With the Mets’ bats lagging for most of this season, which was at the core of the fans’ frustration, the team had scored an average of seven robust runs per game in their previous seven outings going into last night. The Mets’ one reliable source of production has been first baseman Pete Alonso, who had 32 homers and 84 RBI after blasting two homers—including a two-run shot in the first inning, the 100th of his young three-year career—and plating three RBIs on Tuesday.
The 26-year-old Alonso reached 100 home runs in just 347 games, the second fewest in baseball history. Former Phillies first baseman Ryan Clark took only 325 to do it. “I want to say thank you to everybody in my life who’s had a positive impact on me,” said Alonso, nicknamed “Polar Bear.” “It’s awesome. So hopefully get to two-, three-, four-, five-, six-hundred more.” In 2019 Alonso broke Major League Baseball’s rookie record for homers with 53.
He and the Mets entered last night’s game three and a half out of the second NL wildcard spot. The top position undoubtedly will be secured by either the Los Angeles Dodgers or San Francisco Giants. The Dodgers were 88-51, and had a commanding 14.5 game lead over the 73-65 San Diego Padres and 74-66 Cincinnati Reds, who were tied for the second wildcard berth.

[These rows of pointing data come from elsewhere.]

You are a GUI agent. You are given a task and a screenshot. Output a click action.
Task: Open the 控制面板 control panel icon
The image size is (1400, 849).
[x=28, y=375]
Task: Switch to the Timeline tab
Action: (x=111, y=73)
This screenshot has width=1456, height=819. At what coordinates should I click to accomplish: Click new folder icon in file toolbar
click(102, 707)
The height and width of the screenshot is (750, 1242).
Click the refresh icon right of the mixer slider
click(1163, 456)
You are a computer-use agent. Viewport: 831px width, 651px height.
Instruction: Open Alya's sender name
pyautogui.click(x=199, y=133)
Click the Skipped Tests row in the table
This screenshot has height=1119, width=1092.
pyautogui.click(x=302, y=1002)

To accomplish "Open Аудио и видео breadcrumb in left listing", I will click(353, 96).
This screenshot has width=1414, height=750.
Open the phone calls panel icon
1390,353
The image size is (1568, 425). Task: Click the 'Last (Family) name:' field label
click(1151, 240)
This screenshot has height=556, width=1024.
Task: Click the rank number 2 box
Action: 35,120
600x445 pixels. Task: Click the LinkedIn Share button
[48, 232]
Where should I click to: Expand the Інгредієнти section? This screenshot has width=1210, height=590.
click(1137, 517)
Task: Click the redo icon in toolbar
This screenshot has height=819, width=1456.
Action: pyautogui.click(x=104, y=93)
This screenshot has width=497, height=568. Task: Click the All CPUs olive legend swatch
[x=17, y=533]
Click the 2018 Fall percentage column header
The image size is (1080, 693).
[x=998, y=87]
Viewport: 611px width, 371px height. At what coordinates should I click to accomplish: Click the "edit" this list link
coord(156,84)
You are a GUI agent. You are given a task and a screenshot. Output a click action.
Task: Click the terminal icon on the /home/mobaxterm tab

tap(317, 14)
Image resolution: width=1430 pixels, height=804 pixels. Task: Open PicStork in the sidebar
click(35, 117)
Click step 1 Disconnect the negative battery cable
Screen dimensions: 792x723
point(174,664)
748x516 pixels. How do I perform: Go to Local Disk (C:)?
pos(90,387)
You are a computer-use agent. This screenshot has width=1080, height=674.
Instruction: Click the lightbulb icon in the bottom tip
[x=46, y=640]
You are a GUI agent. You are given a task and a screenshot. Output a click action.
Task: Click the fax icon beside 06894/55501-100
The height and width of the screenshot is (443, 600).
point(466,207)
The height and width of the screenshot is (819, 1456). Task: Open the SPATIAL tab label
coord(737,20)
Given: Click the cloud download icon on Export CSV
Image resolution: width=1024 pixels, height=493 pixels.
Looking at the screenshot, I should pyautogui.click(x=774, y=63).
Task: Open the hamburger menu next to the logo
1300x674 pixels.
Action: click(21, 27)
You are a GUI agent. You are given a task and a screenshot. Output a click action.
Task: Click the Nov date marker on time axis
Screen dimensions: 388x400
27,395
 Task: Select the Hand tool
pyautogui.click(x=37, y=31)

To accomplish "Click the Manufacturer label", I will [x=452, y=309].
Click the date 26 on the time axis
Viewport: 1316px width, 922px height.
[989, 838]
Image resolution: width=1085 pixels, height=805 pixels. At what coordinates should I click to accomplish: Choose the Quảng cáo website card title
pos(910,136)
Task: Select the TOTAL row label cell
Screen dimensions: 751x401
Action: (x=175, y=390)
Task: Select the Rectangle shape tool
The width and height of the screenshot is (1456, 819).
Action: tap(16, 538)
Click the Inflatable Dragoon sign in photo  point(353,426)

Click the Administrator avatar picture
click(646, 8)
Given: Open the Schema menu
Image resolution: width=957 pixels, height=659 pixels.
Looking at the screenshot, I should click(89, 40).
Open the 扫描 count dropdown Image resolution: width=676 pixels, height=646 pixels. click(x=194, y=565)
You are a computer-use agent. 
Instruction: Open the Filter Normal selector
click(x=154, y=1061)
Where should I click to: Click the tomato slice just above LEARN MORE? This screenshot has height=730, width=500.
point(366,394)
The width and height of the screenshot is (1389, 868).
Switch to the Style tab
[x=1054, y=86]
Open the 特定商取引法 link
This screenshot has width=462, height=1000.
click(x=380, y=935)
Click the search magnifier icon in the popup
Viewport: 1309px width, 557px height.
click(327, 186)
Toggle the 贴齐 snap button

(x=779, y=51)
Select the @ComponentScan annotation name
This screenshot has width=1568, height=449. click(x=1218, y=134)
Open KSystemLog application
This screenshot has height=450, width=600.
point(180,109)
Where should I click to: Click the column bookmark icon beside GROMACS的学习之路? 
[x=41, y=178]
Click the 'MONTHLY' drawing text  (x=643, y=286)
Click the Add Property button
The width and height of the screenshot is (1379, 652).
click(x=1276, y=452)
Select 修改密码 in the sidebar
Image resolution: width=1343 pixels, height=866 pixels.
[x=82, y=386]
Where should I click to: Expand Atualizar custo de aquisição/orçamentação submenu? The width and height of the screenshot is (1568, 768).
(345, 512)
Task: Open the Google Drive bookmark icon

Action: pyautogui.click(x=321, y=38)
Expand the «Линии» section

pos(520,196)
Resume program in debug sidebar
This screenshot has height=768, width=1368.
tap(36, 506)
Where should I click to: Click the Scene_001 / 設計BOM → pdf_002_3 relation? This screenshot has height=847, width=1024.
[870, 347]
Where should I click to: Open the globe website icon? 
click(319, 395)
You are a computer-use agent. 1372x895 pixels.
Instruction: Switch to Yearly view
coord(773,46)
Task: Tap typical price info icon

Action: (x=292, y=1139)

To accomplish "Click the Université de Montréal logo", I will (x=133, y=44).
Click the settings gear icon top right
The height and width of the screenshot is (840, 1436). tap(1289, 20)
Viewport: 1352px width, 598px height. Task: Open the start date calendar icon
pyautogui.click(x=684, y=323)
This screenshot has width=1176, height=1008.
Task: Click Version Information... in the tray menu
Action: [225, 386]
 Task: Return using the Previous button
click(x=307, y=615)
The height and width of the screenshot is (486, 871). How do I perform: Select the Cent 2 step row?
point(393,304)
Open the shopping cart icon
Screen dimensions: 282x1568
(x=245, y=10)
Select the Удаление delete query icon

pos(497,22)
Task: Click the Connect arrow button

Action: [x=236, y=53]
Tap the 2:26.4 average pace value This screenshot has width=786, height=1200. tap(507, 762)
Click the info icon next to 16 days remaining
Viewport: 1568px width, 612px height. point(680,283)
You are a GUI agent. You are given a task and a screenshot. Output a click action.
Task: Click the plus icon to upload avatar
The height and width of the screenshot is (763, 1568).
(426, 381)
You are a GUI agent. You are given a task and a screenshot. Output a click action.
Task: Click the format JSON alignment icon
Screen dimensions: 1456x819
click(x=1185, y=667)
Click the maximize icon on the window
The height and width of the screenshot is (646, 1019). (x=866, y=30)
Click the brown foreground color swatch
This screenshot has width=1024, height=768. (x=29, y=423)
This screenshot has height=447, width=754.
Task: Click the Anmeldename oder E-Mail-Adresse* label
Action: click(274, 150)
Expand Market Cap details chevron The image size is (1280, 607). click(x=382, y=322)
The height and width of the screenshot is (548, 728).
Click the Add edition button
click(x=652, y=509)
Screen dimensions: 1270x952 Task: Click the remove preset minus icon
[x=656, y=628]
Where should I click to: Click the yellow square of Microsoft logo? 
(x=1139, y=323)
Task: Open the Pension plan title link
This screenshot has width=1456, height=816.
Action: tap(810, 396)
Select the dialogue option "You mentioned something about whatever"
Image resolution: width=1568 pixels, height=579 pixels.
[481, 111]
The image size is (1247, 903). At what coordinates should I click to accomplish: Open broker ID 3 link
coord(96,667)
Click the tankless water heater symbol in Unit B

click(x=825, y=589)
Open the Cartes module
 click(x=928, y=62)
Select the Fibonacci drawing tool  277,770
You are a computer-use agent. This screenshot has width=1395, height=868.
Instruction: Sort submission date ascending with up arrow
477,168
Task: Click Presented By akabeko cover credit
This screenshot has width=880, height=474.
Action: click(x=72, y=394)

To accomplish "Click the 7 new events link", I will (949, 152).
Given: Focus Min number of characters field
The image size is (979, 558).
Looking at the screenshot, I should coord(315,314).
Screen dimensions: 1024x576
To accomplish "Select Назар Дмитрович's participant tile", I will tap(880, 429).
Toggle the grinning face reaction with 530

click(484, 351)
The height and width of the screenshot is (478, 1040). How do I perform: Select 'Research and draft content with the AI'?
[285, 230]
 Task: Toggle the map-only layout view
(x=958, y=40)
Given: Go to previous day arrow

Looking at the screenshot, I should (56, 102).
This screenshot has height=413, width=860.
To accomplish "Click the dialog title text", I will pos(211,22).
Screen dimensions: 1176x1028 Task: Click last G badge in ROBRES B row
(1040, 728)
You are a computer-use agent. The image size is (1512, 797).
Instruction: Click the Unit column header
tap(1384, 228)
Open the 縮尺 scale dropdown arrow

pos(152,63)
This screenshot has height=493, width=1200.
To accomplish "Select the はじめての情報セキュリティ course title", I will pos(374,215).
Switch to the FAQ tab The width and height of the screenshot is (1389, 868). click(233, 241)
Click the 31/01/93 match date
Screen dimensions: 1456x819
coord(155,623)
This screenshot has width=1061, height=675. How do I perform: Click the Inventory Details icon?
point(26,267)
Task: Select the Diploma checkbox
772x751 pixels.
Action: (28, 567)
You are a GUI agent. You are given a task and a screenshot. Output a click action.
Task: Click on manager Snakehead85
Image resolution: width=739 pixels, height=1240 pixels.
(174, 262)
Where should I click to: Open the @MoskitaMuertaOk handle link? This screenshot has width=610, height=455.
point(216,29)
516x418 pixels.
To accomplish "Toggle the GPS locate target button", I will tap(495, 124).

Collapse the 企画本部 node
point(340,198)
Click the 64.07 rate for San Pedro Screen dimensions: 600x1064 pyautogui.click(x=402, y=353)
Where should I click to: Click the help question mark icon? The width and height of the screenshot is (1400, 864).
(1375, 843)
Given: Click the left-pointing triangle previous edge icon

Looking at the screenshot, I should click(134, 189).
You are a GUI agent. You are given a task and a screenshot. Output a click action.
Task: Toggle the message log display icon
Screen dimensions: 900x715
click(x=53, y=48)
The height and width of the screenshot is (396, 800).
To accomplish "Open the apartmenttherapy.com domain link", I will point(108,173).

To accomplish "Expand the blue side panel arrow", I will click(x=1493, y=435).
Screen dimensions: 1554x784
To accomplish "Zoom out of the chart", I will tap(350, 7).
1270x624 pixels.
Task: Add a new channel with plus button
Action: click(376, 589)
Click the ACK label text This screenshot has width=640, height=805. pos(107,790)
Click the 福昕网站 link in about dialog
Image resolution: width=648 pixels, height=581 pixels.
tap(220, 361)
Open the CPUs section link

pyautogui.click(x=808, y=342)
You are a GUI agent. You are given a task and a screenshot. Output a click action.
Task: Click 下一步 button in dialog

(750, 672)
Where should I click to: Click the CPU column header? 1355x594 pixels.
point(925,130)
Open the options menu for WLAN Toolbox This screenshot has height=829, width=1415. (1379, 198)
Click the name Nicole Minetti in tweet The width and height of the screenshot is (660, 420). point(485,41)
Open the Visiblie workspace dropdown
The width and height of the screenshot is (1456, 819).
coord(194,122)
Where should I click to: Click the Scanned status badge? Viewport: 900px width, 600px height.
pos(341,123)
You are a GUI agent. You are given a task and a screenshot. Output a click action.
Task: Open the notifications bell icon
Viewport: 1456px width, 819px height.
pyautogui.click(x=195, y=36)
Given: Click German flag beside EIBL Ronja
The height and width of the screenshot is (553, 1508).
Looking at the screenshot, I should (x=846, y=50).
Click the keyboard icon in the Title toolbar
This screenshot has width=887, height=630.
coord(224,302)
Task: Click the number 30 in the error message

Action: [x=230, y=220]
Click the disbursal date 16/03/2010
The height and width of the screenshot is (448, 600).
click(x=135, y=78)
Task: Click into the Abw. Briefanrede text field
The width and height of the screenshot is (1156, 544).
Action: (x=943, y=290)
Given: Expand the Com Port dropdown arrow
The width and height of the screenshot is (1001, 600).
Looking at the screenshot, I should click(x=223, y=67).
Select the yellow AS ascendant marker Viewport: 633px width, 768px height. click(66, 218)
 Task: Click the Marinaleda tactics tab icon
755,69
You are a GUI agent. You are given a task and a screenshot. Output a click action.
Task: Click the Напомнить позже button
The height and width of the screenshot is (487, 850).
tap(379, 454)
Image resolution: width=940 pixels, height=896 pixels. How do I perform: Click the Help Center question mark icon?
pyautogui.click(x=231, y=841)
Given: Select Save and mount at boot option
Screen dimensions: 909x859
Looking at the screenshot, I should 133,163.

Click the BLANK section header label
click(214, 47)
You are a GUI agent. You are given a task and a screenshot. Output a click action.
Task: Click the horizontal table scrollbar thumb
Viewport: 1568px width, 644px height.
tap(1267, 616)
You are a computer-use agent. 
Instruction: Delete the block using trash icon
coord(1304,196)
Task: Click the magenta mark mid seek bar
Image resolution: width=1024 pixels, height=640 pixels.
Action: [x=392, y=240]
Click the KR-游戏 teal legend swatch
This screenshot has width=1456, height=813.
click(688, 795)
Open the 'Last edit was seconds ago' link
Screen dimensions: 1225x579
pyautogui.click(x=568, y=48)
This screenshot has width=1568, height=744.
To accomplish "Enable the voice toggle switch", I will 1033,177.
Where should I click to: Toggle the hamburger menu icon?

The longtime rivals Dodgers and Giants were in another epic race for the NL West division title. The 89-50 Giants had a one game advantage over the Dodgers when yesterday’s games began. Once the Mets conclude their series against the Marlins tonight, they will start a nine game homestand beginning with the Yankees tomorrow for three games, and the St. Louis Cardinals and Phillies for three each.